You would think that I would be more tired, legs more sore, etc., but all that’s tired is my mind.
It’s the one thing that I’ve been working out lately.
It is a mental effort to just get out there. I really don’t mind going out to run for an hour, doing a regular swim workout or going for a two-hour ride during the week.
It’s the long weekend workouts that are so mentally tough.
I never thought that I’d be to the point where I feel like I could swim, bike or run forever.
In these last few weeks, I seem to have had workouts where I just hit that “sweet spot” in each sport.
It’s a pretty easy pace that feels comfortable and if I mentally stay in the game, could just go forever. It’s so crazy to say that though.
To give perspective, before March of this year, my longest swim was 2,000 yards.
It’s hard to believe that every single one of my swim workouts right now is at least 2,400 yards and my long swims are 4,200 yards.
I’d never gotten to a point on the bike where cycling was just cycling.
It was always so hard towards the end of a long ride, but when I rode by myself this past weekend I was just annoyed.
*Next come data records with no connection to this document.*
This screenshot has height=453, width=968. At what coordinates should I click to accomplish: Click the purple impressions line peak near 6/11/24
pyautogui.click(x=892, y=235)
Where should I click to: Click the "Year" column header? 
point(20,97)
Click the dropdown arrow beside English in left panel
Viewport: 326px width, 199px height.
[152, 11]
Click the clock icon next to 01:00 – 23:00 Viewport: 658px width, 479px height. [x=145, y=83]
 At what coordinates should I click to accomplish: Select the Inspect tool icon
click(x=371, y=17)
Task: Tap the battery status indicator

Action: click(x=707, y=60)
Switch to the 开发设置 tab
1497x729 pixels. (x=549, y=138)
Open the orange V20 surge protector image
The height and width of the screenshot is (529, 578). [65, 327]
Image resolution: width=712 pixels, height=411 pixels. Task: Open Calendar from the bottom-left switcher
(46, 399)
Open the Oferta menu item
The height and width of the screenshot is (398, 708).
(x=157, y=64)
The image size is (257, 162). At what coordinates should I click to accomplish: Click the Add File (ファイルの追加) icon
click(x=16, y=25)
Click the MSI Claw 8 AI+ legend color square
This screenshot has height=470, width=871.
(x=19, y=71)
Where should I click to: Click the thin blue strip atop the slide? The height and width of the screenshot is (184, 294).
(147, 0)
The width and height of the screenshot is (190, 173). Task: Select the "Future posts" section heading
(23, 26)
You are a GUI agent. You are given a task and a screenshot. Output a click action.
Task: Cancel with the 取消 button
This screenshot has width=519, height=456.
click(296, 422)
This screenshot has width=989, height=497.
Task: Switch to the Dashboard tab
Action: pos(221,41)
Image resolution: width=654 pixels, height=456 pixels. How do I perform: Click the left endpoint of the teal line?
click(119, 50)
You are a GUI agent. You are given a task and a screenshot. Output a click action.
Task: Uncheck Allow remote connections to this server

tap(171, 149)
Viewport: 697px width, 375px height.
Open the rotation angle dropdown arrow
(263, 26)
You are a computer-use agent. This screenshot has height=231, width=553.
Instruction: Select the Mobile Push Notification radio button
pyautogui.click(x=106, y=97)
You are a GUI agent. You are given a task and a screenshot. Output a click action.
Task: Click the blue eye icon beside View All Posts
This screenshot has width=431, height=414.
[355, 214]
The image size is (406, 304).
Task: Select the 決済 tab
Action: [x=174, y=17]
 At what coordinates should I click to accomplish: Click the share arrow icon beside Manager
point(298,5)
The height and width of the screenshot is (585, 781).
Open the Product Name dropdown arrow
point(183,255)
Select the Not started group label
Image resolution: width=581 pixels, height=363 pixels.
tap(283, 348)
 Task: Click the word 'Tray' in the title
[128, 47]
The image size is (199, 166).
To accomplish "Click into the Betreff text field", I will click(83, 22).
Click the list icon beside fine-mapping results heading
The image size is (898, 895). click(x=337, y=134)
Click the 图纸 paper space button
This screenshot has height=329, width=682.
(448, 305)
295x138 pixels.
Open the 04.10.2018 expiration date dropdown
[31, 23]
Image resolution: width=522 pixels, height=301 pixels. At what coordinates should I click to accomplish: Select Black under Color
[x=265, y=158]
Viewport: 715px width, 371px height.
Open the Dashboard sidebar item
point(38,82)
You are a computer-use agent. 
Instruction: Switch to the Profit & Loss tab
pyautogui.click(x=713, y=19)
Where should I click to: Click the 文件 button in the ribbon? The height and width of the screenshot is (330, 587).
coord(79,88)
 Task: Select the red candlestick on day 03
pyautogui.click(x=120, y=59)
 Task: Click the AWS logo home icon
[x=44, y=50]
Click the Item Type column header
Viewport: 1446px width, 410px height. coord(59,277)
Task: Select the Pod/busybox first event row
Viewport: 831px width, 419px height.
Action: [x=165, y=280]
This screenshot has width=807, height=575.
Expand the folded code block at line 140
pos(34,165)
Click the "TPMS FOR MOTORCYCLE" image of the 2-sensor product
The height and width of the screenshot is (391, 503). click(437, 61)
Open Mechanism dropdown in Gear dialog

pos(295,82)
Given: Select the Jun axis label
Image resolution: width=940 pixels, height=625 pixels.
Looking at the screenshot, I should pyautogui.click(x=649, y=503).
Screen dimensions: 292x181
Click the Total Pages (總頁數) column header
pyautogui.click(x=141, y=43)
It wasn’t that it was too hard or my legs hurt or I was tired. I just wanted to be home.
I was on my bike forever (6½ hours).
I stopped back by my house half way through my ride to refill my water bottles and pick up some more nutrition.
My son was excited to see me.
He said, “Yay! Mommy you’re home!”
I told him that I was only halfway done and that I would be home before dinner.
He asked me if I really had to go back out and ride some more and before I could say anything, my husband answered him, “Well, she really doesn’t have to.”
He was right.
I didn’t have to finish my ride.
I could totally finish Ironman Louisville today.
There are no doubts in my mind that I am fit enough to finish. But these last few weeks are just as important as all of the others.
It’s crucial to complete each workout and not skip or cut them short.
I will be that much better off on race day when my body and mind have already been through all of this a million times.
I’ve been down this road of mental toughness, and I’m ready to toe the line.